Ich stecke in einer Arbeitssituation mit vielen Belastungen: ein relativ kühles Arbeitsklima, ein Chef, der nicht immer klar sagt, was er will und was nicht, unregelmäßige Arbeitszeiten und mehr.

Anfangs dachte ich noch, ich würde das schon hinbekommen, aber in den letzten Monaten begann ich daran zu zweifeln. Mal kamen Zeiten des Selbstmitleids, dann Tage voller Selbstzweifel und auch Wut. Schlimmer noch: Ich begann zu trinken, um vom Stress wegzukommen.

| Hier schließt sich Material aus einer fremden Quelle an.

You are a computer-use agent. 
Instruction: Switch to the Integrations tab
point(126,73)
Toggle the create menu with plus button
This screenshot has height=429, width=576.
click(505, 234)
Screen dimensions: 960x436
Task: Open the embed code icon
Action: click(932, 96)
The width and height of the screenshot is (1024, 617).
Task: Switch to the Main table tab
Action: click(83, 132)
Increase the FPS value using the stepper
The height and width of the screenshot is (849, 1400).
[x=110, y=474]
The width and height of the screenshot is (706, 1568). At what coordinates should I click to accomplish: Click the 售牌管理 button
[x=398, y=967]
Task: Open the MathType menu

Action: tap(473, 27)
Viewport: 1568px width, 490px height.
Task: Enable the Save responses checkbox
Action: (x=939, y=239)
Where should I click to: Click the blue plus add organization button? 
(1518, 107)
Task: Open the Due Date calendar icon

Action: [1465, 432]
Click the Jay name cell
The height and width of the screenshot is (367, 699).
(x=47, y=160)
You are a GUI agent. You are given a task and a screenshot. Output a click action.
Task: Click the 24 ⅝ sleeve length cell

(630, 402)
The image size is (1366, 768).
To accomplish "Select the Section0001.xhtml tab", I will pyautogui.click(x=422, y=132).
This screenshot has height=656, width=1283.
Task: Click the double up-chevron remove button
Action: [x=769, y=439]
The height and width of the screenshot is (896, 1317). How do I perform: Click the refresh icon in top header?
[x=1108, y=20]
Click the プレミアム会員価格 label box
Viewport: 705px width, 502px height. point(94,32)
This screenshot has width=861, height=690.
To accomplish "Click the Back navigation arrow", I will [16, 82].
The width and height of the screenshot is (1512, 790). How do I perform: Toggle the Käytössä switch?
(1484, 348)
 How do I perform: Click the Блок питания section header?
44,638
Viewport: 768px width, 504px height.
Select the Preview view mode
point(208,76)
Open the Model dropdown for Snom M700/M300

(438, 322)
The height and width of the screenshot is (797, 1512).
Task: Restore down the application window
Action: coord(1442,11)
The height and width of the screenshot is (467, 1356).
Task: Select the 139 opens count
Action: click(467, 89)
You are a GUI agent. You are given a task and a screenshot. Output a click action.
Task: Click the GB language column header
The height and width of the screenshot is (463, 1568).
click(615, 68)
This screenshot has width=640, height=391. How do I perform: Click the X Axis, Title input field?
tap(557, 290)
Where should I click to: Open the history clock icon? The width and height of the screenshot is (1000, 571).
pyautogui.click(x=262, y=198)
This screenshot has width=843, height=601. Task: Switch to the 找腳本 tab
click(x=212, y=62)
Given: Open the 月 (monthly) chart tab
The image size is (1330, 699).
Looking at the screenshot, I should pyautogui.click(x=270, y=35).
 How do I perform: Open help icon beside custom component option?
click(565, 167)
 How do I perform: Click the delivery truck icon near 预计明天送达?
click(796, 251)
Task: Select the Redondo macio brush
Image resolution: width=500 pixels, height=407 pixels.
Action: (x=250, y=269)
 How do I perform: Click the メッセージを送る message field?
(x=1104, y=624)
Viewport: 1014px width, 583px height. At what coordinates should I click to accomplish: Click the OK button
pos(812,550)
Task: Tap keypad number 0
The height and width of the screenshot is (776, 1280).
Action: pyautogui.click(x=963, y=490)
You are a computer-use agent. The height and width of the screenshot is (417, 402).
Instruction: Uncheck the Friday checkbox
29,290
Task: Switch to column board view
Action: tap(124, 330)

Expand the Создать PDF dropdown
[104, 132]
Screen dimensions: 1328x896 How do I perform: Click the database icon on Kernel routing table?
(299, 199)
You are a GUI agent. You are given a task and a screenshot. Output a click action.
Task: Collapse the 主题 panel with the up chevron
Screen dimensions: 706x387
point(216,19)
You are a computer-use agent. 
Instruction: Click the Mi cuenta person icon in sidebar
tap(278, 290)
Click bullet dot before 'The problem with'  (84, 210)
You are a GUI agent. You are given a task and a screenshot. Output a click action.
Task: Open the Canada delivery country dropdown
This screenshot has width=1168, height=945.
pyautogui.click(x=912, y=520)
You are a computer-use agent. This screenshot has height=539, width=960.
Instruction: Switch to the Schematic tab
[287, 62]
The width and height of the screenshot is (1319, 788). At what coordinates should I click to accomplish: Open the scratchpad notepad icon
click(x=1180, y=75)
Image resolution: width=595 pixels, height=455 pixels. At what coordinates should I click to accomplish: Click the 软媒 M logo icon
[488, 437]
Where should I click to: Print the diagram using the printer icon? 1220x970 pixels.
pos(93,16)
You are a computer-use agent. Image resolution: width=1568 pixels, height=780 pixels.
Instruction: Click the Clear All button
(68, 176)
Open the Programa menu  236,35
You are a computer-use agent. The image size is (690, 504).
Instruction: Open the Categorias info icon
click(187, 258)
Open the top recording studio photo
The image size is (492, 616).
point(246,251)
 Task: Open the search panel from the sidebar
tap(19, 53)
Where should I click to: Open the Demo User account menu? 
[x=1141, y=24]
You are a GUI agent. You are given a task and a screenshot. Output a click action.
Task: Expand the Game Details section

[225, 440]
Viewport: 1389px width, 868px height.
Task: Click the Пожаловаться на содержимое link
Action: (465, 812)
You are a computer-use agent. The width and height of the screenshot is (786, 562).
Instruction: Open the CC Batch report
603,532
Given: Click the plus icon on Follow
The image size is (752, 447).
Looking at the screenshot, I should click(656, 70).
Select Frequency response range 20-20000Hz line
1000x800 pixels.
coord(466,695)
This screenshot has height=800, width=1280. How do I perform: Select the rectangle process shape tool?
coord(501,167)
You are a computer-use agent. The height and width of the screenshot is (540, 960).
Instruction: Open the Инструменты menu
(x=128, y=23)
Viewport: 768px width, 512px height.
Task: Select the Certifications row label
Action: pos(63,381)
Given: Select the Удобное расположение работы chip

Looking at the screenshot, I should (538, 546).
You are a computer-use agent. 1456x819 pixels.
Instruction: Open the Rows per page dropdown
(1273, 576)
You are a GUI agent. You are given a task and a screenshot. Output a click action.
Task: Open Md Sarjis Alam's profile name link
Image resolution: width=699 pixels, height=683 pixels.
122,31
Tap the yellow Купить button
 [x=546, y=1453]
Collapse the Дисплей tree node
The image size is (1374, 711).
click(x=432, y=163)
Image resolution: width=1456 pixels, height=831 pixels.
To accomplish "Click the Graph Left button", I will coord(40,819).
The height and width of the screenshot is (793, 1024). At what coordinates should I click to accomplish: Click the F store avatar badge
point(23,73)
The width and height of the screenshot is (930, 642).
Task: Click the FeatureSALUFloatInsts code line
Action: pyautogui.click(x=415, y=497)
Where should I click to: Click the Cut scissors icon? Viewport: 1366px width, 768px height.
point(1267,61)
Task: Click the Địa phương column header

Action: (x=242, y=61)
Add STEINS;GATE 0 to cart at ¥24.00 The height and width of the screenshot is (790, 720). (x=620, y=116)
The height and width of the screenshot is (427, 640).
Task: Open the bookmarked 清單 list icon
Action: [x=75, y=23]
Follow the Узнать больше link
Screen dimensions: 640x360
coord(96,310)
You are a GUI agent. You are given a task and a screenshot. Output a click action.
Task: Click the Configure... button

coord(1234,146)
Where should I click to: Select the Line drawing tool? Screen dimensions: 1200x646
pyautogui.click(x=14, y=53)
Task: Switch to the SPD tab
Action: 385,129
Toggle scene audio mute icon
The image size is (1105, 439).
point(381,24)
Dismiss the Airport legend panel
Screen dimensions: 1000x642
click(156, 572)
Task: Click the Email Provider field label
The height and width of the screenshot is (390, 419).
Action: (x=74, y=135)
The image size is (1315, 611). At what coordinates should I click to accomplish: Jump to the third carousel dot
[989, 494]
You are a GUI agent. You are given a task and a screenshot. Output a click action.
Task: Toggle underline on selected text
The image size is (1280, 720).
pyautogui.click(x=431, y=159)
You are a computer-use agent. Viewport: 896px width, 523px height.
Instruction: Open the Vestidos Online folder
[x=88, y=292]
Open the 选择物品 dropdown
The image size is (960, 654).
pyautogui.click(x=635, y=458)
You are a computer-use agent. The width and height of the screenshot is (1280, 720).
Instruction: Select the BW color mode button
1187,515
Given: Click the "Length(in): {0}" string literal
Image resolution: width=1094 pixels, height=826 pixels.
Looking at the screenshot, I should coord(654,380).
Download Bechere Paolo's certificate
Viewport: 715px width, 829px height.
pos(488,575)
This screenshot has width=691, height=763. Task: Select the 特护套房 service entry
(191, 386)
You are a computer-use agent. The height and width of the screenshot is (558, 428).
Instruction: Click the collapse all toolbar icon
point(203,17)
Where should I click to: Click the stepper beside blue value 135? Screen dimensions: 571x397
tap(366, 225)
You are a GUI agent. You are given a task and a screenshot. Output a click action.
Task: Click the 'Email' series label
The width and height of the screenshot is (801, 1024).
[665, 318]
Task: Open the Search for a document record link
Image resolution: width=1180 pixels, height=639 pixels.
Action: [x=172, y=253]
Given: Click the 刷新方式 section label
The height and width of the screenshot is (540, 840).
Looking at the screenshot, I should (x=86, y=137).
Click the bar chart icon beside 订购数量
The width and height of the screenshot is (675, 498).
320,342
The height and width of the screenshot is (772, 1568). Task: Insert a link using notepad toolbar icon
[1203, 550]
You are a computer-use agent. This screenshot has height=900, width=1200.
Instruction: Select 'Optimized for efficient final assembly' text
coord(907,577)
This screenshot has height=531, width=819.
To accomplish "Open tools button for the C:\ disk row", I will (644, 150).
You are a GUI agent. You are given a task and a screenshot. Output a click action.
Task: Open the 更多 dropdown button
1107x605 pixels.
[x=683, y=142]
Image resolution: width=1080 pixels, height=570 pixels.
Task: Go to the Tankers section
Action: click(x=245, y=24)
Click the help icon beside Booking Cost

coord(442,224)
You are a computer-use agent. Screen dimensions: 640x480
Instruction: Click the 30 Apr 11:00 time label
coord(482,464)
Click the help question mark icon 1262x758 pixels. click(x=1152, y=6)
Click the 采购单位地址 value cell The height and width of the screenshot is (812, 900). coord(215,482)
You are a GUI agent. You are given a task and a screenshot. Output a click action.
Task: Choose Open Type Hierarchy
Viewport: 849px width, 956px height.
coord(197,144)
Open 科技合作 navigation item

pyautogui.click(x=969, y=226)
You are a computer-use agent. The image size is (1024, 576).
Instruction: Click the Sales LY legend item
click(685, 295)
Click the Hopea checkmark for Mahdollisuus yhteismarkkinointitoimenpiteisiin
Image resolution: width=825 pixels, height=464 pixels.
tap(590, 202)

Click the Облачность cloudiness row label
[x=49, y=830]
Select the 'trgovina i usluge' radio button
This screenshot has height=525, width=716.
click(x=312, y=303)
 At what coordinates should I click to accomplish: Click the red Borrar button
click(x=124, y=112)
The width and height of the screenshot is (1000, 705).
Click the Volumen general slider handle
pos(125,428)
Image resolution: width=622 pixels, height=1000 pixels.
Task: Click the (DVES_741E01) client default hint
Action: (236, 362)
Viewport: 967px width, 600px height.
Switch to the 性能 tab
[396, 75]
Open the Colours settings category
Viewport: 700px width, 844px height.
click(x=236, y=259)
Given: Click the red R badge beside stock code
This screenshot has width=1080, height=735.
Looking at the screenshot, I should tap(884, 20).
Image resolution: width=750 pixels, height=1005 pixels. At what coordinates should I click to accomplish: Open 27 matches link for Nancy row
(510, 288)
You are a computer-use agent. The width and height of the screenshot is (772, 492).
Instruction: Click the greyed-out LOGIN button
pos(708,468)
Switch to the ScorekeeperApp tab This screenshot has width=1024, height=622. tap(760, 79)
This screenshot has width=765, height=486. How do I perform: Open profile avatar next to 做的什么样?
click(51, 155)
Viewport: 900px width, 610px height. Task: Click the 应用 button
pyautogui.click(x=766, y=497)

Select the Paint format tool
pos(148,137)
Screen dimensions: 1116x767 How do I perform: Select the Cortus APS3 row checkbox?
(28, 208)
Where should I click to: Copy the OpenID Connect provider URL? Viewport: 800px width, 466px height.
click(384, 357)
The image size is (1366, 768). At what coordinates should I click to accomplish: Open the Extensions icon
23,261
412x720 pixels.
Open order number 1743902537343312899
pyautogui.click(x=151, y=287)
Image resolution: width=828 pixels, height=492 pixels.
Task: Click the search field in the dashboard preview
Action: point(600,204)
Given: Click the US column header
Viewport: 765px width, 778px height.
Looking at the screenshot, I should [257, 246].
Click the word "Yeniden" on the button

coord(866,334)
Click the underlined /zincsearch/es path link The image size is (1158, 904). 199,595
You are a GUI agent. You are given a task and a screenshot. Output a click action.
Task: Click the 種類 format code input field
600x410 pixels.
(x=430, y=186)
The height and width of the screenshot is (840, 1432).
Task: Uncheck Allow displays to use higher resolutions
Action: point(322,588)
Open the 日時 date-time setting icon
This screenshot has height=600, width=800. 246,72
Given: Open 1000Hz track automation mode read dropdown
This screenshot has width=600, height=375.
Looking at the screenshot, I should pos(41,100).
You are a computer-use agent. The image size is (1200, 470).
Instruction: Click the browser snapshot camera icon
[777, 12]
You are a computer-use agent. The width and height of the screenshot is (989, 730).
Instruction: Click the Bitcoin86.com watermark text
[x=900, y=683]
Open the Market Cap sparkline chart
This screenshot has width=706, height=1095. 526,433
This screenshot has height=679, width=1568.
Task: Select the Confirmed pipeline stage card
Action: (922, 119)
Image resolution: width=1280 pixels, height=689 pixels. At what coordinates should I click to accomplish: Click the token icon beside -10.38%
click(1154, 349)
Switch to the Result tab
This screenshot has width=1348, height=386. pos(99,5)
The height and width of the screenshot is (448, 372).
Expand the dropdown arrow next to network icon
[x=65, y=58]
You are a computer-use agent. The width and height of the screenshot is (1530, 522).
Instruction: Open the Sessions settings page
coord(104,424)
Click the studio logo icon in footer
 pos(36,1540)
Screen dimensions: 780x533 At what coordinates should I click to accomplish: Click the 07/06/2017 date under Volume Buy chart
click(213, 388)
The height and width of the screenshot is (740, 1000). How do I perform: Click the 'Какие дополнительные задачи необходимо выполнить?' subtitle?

Dabei konnte ich fast zusehen, wie es mit meiner Gesundheit bergab ging. Ich fühlte mich mieser und mieser. Mit elenden Tagen und noch elenderen Nächten. Ein guter Freund wies mir schließlich den Weg zu einem Arzt. Dieser zeigte mir nach einer gründlichen Untersuchung richtiggehend die Rote Karte. Es war eine veritable Kopfwäsche, aber jetzt stehe ich mit gewaschenem Kopf da und weiß nicht so recht weiter. Ein kleines Erfolgserlebnis wenigstens ist die Abstinzenz vom Alkohol, die ich jetzt schon länger als ein halbes Jahr durchhalte.

Herr P.

Von wegen kleines Erfolgserlebnis. Es ist ein großer Schritt! Weg von der Flasche, und das immerhin schon ein halbes Jahr lang. Wie habe ich es neulich so schön gelesen? "Es hat keinen Sinn, Probleme ertränken zu wollen, die Biester können schwimmen." Sie haben verstanden, und Sie haben den richtigen Entschluss gefasst. Sehen Sie doch darin bitte eine Ermutigung für die nächsten Entscheidungen.

Dabei gibt es sicher nicht einen Generalschlüssel, der zur Lösung all Ihrer Probleme führt. Wozu ich Sie ermutigen möchte, ist das, was man heute "Optionales Denken" nennt. Überlegungen, die vor allem Ihre Optionen erweitern, Ihren Handlungsspielraum vergrößern. Zwei Vorentscheidungen dazu lauten:

1. Weg vom Klage- und Jammerritus und

2. Weg von dem Starren auf die  Probleme. Weg davon und dafür hin zu Beweglichkeit. Hin zu einem Denken, das sich Lösungen einfallen lässt. Lösungen lauern überall, heißt das Motto.

Konkrete Konsequenzen stehen an. Jetzt geht es los:

  • Wie könnten solche Konsequenzen aussehen?
  • Wie könnten Sie von der Roten Karte wegkommen?
  • Was könnte funktionieren?
  • Haben Sie vielleicht auch ganz abwegige, ganz ungewöhnliche Ideen?
  • Was, meinen Sie, würde Ihrem Freund dazu einfallen?

Ein gewaschener Kopf. Der hat doch einiges zu bieten. Ein Gefühl von Frische vielleicht. Möglichkeiten zu einer neues Frisur vielleicht, zu einem neuen Stil, einem neuen Aussehen. Das ganze Gesicht könnte eine andere Ausstrahlung bekommen. Jünger könnte es aussehen, attraktiver, lebendiger.

Sie sehen, ich nehme den spielerischen Ton auf, den Sie in Ihrem Brief ja schon andeuten. Nehme das kreative Moment auf, das bei Ihnen schon anklingt, und mache Ihnen Mut damit zu  arbeiten. Experimentell, versuchsweise und doch mit dem Willen, Lösungen zu finden, die vom Abgrund wegführen. Und bedenken Sie: Es kann auch viel zu früh zu spät sein.